Few technologies capture the imagination like those that attempt to replicate human minds. From the Middle Ages to the science fiction of modern times people have fantasized about building living machines. And now in the form of artificial intelligence they’ve arrived, even if that’s in an entirely new projection: as software agents sitting invisibly behind a wide range of computational technologies woven into daily life.
Whereas only a few years ago the digital shift could be summarised by social media and videos of cats, there’s now a tangible and uneasy feeling that AI will redefine every facet of lived experience. At the same time, the deployment of these powerful systems is accompanied by rising inequality, industry scandals and a growing recognition that these technologies are undermining democracy with potential impacts on individual freedom. Whether or not this scenario will in the future benefit the elite or work for the public good depends on current political choices.
Over time, as pressure builds, today’s corporate vision of machine intelligence may improve to deal with the complexity of the real world. But unless we embrace the extent to which humans and machines think differently we will restrict our chances to capture AI’s full potential. Perhaps the real gain from artificial intelligence will be to help us move beyond the desire to replicate human minds and offer us new ways to think.
California Capture: How the West Coast turns Mystery into Infrastructure
Kenric McDowell, Lead at Artists + Machine Intelligence at Google Arts & Culture
Kenric McDowell will present Silicon Valleys’ history of countercultural engagement with the unknown to explore the implications of such encounters for identity, architecture, and global technological development. Kenric McDowell has worked at the intersection of culture and technology for over twenty years. Kenric leads the Artist + Machine Intelligence program at Google Arts & Culture, where he facilitates collaboration between artificial intelligence researchers, artists, and cultural institutions. Kenric is a regular conference speaker and consultant to Think Tanks and arts organisations, helping groups connect artistic practice and technology production with larger traditions of human understanding.
Other Intelligences
James Bridle, Artist and writer
Bridle will explore the questions and possibilities of artificial and other intelligences through his own work, and new discoveries in ecology, biology, and computation.

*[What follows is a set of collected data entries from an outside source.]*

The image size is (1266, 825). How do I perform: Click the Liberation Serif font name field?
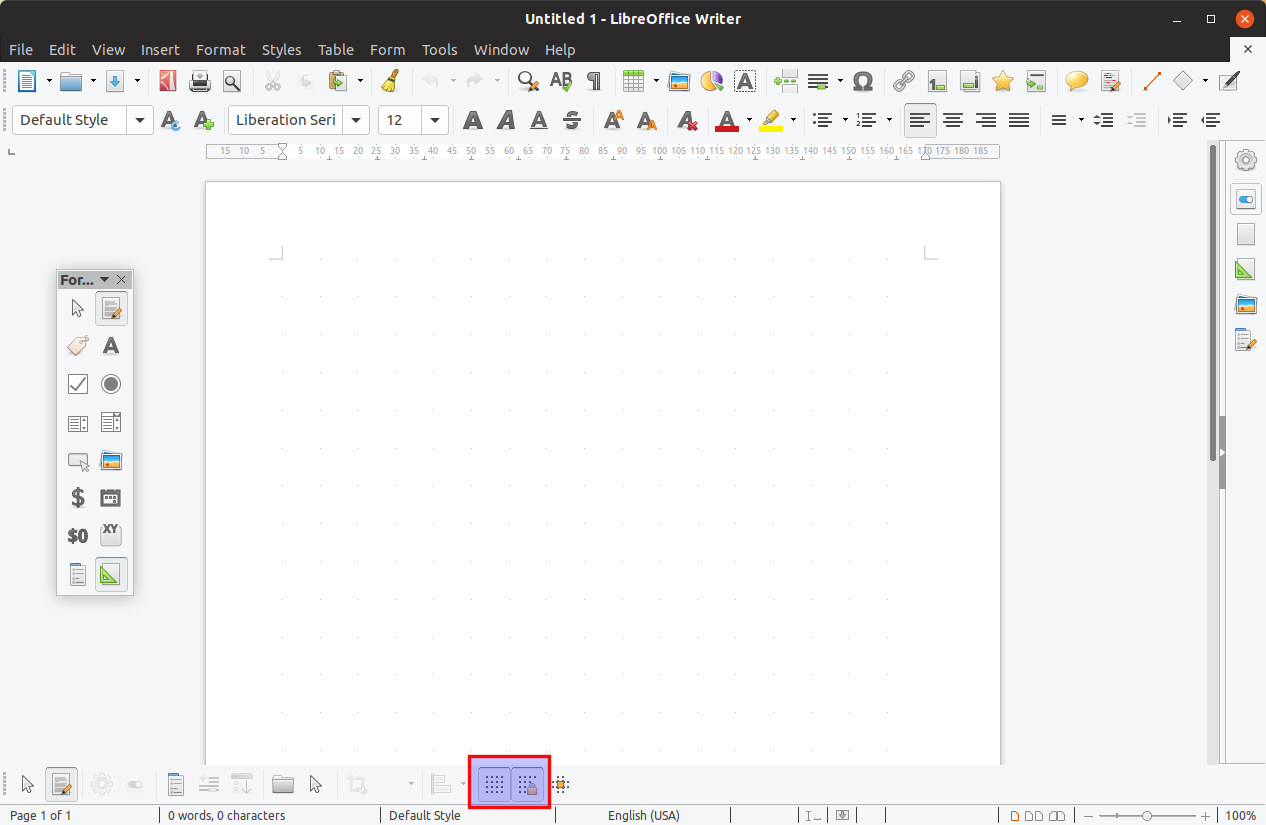286,120
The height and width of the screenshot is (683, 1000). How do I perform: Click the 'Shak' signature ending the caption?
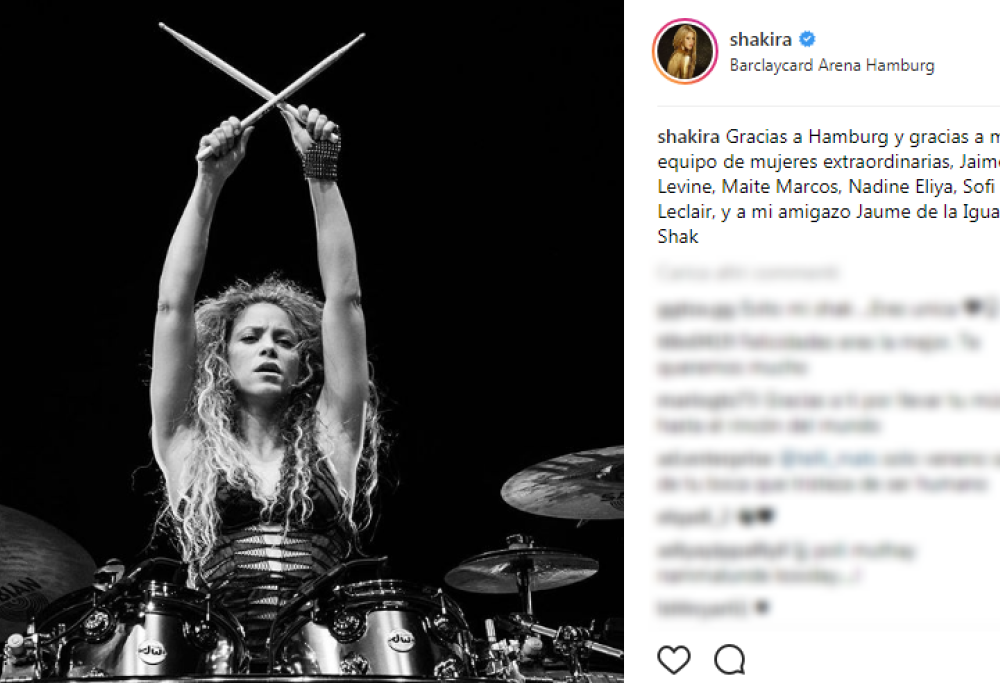point(677,237)
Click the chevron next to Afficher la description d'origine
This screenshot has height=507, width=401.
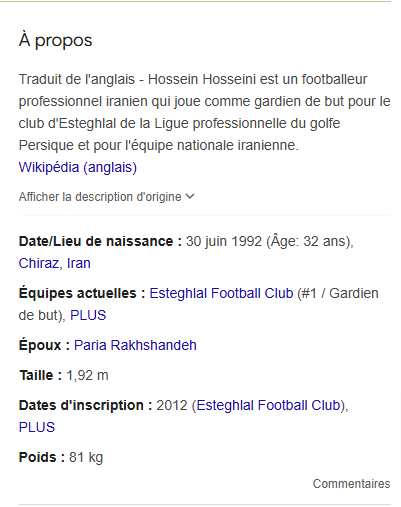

With artworks commissioned by galleries and institutions and exhibited worldwide and on the internet, he has published in magazines and newspapers including Wired, Domus, Cabinet, the Atlantic, the New Statesman, the Guardian, the Observer and many others, In 2018, he launched "New Dark Age", his book about technology, knowledge, and the end of the future, was published by Verso (UK & US).
Facing Up to Biometrics
Stephanie Hare, researcher and broadcaster
Our face, voice, DNA, fingerprints and other data about our bodies (also known as our biometrics) are increasingly being used by governments and companies to identify and monitor us, and to analyse, predict and control our behaviour. What role – if any – do we want biometrics technologies to play in our society? Stephanie Hare is a researcher focus on technology, politics and history. Selected for the BBC Expert Women programme, she shares insights on television and radio and has published in the Harvard Business Review, The Financial Times, Project Syndicate, The Herald, CNN and The Guardian.

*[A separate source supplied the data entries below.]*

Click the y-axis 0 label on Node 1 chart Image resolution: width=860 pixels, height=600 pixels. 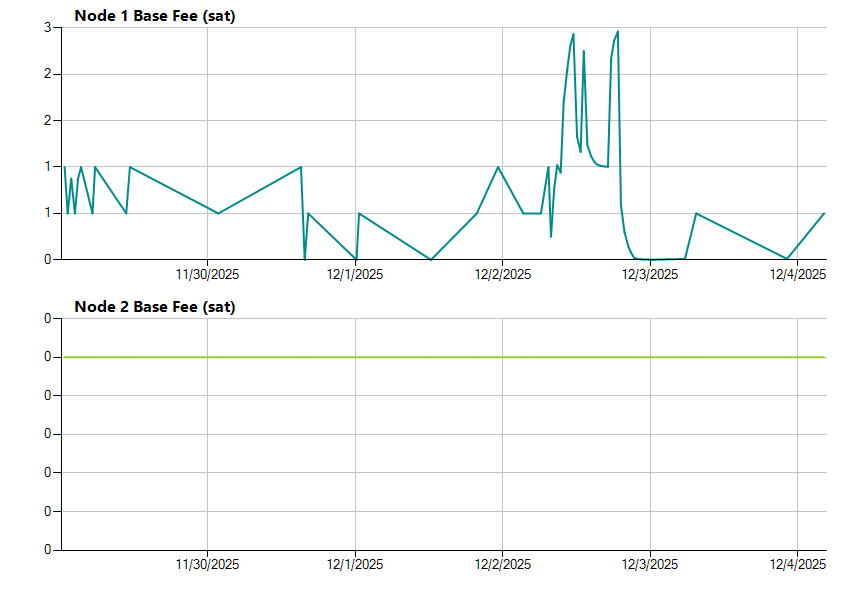coord(47,259)
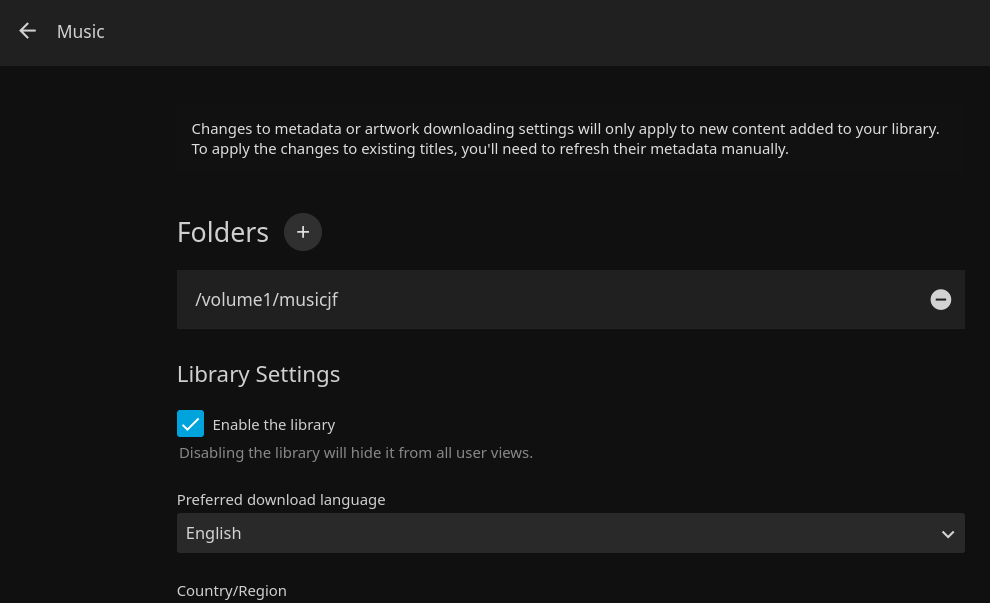990x603 pixels.
Task: Click the 'Disabling the library will hide it' hint
Action: (355, 453)
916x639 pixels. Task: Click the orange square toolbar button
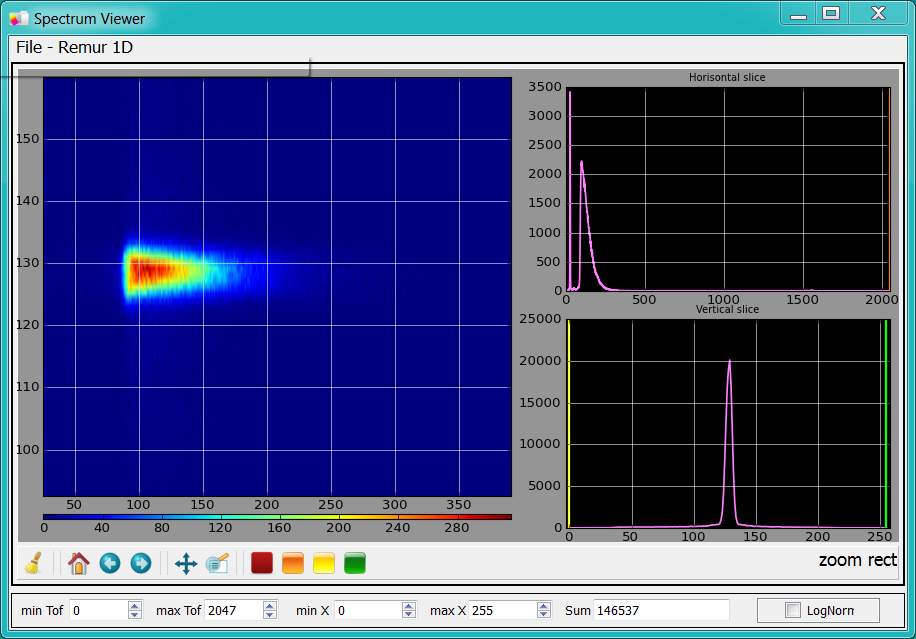(293, 563)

The Artificial: Planetary and Programming
Benjamin H. Bratton
It is with regret that CADA has to inform that for reasons of force majeure on the part of the speaker, this talk has had to be postponed. We apologize for this inconvenience and will announce a new date as soon as possible. Thank you for your interest and we look forward to your presence in the future.
This talk will consider how ecological realism (including the specter of collapse) and the scope of planetary-scale computation together alter how we conceive of “the artificial.”
The Stack is an interdisciplinary design brief for a new geopolitics that works with and for planetary-scale computation. Interweaving the continental, urban, and perceptual scales, it shows how we can better build, dwell within, communicate with, and govern our worlds.